## 本文抜粋
ホーム>2019-09-19 07:46

python - 最長共通部分文字列検索のためのUkkonenのアルゴリズム

Python 3（codefights.com）でプログラミングインタビューの練習問題に取り組んでいます。課題は、2つの入力文字列の両方に現れる最も長い部分文字列の長さを返すことです。コードはすべてのテストで4秒未満で実行する必要があります。2つの文字列の長さが合計で20,000になるいくつかのテストが含まれます。

短い例：

longestCommonSubstring("zxabcdezy", "yzabcdezx") -> 6

コードのランタイムを改善するにはどうすればよいですか？

from math import inf

def longestCommonSubstring(s, t):
    """Return the length of the longest substring that appears in both s and t.
    This function builds a suffix tree of a combination of s and t using
    Ukkonen's algorithm. It assumes that the symbols $ and # appear in neither s
    nor t.
    """
    len_s = len(s)
    string = s + '#' + t + '$'
    len_string = len(string)
    max_len = 0

    class LeafNode():
        def __init__(self, from_first_word):
            self.from_first_word = from_first_word
        @property
        def has_s_leaves(self):
            return self.from_first_word
        @property
        def has_t_leaves(self):
            return not self.from_first_word

    class InternalNode():
        def __init__(self, root_length):
            self.edges = {}  # dictonary of edges keyed by first letter of edge
            self.link = None
            self.root_length = root_length
            self.has_s_leaves = False
            self.has_t_leaves = False
            self.already_counted = False
        def __getitem__(self, key):
            return self.edges[key]
        def __setitem__(self, key, edge):
            self.edges[key] = edge
            # Update leaf identity based on new child leaves
            # Using "or" is faster than "|=" (I guess |= doesn't short circuit)

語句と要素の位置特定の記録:
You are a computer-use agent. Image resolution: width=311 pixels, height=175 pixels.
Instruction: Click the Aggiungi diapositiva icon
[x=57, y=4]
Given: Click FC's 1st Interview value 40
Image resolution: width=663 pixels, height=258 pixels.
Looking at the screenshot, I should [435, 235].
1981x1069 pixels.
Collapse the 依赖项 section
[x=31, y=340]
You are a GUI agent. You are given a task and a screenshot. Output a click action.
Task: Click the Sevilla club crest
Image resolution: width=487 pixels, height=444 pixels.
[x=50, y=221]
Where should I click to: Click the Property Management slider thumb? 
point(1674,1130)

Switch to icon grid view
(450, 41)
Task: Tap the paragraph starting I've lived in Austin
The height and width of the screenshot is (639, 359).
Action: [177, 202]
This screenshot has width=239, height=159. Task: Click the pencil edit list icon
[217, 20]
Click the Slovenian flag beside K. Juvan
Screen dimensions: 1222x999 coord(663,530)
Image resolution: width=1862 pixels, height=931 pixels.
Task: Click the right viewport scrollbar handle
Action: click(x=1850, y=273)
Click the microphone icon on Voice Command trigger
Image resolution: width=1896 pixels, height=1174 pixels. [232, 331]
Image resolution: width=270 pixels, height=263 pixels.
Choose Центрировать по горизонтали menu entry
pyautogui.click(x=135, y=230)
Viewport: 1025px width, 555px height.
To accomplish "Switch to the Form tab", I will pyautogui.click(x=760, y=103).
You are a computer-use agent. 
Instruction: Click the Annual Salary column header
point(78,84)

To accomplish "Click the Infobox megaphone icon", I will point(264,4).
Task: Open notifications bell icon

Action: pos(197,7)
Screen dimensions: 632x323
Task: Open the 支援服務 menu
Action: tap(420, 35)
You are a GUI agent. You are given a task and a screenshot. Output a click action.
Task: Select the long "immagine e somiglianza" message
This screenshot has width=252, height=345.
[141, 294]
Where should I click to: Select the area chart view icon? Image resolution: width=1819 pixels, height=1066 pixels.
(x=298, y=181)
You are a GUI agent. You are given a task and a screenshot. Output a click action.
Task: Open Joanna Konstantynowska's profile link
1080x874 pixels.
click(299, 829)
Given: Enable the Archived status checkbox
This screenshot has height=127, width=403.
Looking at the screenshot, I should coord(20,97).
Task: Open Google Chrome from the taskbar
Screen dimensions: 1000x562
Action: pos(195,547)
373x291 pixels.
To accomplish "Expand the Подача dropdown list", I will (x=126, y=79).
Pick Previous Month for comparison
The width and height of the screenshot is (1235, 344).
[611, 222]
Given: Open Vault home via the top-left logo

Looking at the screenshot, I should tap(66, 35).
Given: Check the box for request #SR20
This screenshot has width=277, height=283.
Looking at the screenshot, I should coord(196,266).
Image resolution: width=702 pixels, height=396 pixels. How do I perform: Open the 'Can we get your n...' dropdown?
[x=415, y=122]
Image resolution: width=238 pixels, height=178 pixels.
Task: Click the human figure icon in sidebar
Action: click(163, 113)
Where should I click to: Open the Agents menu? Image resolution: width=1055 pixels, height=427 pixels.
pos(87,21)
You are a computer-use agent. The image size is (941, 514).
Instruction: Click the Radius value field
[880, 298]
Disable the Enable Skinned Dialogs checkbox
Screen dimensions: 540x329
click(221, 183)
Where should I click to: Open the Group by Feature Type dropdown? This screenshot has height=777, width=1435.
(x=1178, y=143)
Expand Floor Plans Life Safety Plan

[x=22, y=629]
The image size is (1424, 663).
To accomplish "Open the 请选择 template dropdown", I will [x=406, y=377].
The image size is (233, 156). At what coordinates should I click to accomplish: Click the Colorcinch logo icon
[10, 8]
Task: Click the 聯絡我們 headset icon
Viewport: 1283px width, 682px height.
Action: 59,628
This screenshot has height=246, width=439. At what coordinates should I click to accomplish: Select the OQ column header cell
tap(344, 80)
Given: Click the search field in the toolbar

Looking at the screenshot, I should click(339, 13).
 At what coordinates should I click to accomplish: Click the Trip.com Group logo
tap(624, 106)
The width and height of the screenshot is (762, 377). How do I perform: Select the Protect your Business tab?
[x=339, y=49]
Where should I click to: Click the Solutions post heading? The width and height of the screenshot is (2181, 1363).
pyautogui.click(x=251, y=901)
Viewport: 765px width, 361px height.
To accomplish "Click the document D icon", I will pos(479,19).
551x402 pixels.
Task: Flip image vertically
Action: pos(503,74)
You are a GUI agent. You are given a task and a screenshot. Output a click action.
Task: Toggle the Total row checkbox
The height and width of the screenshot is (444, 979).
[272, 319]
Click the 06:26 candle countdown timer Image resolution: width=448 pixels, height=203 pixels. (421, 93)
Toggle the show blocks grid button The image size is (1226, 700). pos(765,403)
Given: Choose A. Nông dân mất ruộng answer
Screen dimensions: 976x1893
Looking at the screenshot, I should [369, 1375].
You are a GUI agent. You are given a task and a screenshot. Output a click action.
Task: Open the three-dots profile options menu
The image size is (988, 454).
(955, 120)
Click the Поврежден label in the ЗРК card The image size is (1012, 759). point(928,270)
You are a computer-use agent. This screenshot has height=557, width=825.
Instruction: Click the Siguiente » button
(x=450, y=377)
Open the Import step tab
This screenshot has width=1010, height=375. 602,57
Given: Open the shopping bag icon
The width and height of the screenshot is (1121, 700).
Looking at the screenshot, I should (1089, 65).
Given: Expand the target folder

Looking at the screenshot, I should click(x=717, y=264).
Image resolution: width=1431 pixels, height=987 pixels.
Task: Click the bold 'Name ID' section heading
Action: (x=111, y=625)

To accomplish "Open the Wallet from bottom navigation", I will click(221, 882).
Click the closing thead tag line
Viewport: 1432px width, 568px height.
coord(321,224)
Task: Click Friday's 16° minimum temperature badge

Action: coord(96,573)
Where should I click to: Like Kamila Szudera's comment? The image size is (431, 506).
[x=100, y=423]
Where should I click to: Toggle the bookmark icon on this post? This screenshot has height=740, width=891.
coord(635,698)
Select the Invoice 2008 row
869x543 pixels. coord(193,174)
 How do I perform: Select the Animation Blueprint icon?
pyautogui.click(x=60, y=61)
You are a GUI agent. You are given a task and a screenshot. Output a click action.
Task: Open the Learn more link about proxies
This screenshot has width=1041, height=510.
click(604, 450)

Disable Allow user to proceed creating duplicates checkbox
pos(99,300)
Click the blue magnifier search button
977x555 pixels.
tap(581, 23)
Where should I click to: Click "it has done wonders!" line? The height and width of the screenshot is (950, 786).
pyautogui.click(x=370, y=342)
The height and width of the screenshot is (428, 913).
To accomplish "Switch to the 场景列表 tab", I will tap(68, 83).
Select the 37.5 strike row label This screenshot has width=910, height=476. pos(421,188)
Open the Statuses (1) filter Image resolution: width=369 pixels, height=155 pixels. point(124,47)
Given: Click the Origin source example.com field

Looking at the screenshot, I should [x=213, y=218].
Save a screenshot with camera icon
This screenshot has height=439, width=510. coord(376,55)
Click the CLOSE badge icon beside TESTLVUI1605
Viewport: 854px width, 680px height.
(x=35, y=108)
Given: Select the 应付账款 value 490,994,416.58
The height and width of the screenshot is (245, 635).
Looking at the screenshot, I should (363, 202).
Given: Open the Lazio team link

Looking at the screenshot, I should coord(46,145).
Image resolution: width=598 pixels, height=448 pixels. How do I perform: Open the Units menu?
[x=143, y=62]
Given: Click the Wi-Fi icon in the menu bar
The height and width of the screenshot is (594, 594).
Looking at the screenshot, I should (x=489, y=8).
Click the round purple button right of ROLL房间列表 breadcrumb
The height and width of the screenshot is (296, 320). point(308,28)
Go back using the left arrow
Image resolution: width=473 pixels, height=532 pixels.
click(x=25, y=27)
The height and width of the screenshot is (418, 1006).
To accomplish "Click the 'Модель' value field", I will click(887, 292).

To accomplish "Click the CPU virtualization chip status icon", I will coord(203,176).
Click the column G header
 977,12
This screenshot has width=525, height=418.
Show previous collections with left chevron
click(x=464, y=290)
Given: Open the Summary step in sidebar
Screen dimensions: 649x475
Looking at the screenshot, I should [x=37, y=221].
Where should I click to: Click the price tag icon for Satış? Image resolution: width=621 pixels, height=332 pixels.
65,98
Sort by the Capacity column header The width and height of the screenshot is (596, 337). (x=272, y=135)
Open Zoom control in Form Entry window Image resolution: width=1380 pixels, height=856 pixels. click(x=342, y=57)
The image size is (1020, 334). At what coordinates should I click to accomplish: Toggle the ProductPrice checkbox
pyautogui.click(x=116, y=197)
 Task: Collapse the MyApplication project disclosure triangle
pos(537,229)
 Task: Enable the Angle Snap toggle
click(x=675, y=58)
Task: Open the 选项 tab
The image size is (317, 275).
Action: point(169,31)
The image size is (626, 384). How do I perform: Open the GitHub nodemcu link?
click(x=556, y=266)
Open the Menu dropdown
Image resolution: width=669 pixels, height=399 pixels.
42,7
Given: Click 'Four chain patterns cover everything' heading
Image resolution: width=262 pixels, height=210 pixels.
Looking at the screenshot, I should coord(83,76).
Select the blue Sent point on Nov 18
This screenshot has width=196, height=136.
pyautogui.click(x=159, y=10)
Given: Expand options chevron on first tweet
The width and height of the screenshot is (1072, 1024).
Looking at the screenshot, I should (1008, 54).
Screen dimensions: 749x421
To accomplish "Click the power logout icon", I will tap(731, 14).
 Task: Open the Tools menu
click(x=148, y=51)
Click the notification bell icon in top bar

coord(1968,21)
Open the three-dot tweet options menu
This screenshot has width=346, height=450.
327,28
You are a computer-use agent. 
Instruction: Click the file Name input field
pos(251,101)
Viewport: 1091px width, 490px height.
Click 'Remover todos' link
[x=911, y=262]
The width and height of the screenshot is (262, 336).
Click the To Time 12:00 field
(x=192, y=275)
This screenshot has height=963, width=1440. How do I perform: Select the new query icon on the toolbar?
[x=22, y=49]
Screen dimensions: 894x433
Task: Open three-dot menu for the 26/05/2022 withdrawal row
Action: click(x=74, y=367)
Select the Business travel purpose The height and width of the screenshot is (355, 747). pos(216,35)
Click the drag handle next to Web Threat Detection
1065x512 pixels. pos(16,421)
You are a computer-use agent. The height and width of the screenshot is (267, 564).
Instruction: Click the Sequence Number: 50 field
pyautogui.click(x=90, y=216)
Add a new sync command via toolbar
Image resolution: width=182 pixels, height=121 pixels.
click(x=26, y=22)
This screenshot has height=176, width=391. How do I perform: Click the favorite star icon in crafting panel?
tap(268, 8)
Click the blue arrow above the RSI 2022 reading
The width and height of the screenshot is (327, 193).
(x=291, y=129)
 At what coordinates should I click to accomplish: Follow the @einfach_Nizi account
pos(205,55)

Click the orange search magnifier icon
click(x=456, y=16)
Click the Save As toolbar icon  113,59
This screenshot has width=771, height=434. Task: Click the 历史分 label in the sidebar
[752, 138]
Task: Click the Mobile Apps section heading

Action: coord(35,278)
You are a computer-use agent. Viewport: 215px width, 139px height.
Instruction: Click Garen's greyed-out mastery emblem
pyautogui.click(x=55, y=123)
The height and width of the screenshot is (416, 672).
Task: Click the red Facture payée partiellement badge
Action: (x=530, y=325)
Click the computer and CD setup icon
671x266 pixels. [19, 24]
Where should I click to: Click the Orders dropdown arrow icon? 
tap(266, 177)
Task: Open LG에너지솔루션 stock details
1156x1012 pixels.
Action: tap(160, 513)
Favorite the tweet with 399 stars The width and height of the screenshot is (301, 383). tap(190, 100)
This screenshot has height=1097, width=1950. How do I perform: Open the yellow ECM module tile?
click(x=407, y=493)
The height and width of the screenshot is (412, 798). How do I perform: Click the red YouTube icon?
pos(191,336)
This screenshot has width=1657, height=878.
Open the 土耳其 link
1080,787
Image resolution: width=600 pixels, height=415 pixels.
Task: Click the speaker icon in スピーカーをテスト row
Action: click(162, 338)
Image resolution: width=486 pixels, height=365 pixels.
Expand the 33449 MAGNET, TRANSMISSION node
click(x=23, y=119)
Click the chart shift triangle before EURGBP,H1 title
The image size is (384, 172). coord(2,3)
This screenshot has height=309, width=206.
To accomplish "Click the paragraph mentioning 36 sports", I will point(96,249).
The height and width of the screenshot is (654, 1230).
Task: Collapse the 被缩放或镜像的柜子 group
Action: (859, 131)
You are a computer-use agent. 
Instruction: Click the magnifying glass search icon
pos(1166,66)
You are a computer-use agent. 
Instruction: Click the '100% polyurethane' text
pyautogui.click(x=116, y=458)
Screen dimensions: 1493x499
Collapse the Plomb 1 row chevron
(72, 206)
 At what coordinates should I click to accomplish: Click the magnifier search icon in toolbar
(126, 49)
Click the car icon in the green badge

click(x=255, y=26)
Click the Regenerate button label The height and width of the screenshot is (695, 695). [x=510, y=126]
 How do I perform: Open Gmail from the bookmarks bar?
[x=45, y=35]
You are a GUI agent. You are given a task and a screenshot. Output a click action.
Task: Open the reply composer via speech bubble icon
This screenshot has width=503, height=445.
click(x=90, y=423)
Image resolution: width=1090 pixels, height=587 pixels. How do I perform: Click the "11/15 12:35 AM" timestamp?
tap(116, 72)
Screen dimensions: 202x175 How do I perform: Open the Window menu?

## 練習問題
(1) Ukkonenのアルゴリズムに関する投稿から、"from math import"から"len_string = len(string)"までの部分をそのまま書き写すこと。
(2) 記録の冒頭から"Looking at the screenshot, I should [435, 235]."を含む行までを、"Image resolution"を"Screenshot size"に置き換え、ほかは一切変えずに書き直すこと。

## 課題別の解答
(1)
from math import inf

def longestCommonSubstring(s, t):
    """Return the length of the longest substring that appears in both s and t.
    This function builds a suffix tree of a combination of s and t using
    Ukkonen's algorithm. It assumes that the symbols $ and # appear in neither s
    nor t.
    """
    len_s = len(s)
    string = s + '#' + t + '$'
    len_string = len(string)

(2)
You are a computer-use agent. Screenshot size: width=311 pixels, height=175 pixels.
Instruction: Click the Aggiungi diapositiva icon
[x=57, y=4]
Given: Click FC's 1st Interview value 40
Screenshot size: width=663 pixels, height=258 pixels.
Looking at the screenshot, I should [435, 235].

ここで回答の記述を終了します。